In May 2020, concurrent with the reduction of the exercise price of the Series 2 Warrants, the Company entered into a warrant exercise inducement offer with certain holders of the Series 2 Warrants, pursuant to which such holders agreed to exercise for cash Series 2 Warrants to purchase 4,033,562 shares of common stock, in exchange for the Company’s issuing to the exercising holders new unregistered Series 3 Warrants to purchase 4,005,062 shares of common stock.

As of December 31, 2020, a total of 878,365 Series 2 Warrants were outstanding.

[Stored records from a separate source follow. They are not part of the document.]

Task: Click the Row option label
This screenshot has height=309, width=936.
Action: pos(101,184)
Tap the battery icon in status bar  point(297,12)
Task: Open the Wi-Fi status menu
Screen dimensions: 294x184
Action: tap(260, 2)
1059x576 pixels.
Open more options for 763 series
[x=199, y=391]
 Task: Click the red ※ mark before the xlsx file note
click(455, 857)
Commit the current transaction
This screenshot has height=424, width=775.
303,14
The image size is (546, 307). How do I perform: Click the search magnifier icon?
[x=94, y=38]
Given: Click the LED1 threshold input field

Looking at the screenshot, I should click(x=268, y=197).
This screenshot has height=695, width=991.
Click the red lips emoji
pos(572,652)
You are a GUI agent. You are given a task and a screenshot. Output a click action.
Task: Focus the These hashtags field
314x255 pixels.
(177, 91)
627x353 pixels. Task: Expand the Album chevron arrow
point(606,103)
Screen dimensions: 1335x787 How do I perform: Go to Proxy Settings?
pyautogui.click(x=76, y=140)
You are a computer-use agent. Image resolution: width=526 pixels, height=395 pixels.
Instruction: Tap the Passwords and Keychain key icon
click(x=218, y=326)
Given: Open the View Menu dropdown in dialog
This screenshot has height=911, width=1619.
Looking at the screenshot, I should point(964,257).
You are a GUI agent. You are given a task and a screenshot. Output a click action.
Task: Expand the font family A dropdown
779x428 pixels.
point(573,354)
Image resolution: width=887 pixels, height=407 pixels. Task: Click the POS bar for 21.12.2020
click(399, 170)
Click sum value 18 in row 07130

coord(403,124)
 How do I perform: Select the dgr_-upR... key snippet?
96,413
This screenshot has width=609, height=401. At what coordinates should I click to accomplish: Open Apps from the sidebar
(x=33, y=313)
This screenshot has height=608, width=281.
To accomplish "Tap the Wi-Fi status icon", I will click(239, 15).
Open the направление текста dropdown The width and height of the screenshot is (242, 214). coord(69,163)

December 2019 PIPE Financing Warrants

In December 2019, the Company entered into a securities purchase agreement with certain investors pursuant to which the Company, in a Private Placement, sold (i) an aggregate of 2,500,000 unregistered shares of the Company’s common stock, and (ii) Warrants to purchase up to an aggregate of 1,250,000 shares of common stock, for an aggregate purchase price of $1.5 million (see Note 10). The warrants have an exercise price of $0.78 per share and become exercisable on June 24, 2020 (6 months after their issuance date) and have a five-year term.

The warrants were valued at $686,000 using the Black-Scholes-Merton option pricing model as follows: exercise price of $0.78 per share, stock price of $0.62 per share, expected life of five years, volatility of 143%, and a risk-free rate of 2.42%. As the common stock and warrants were issued in a unit structure, the aggregate proceeds of $1.5 million were allocated to the two securities using the relative fair value method, resulting with the common stock and warrants being allocated $1.0 million and $465,000, respectively. The warrants were classified in stockholders’ equity.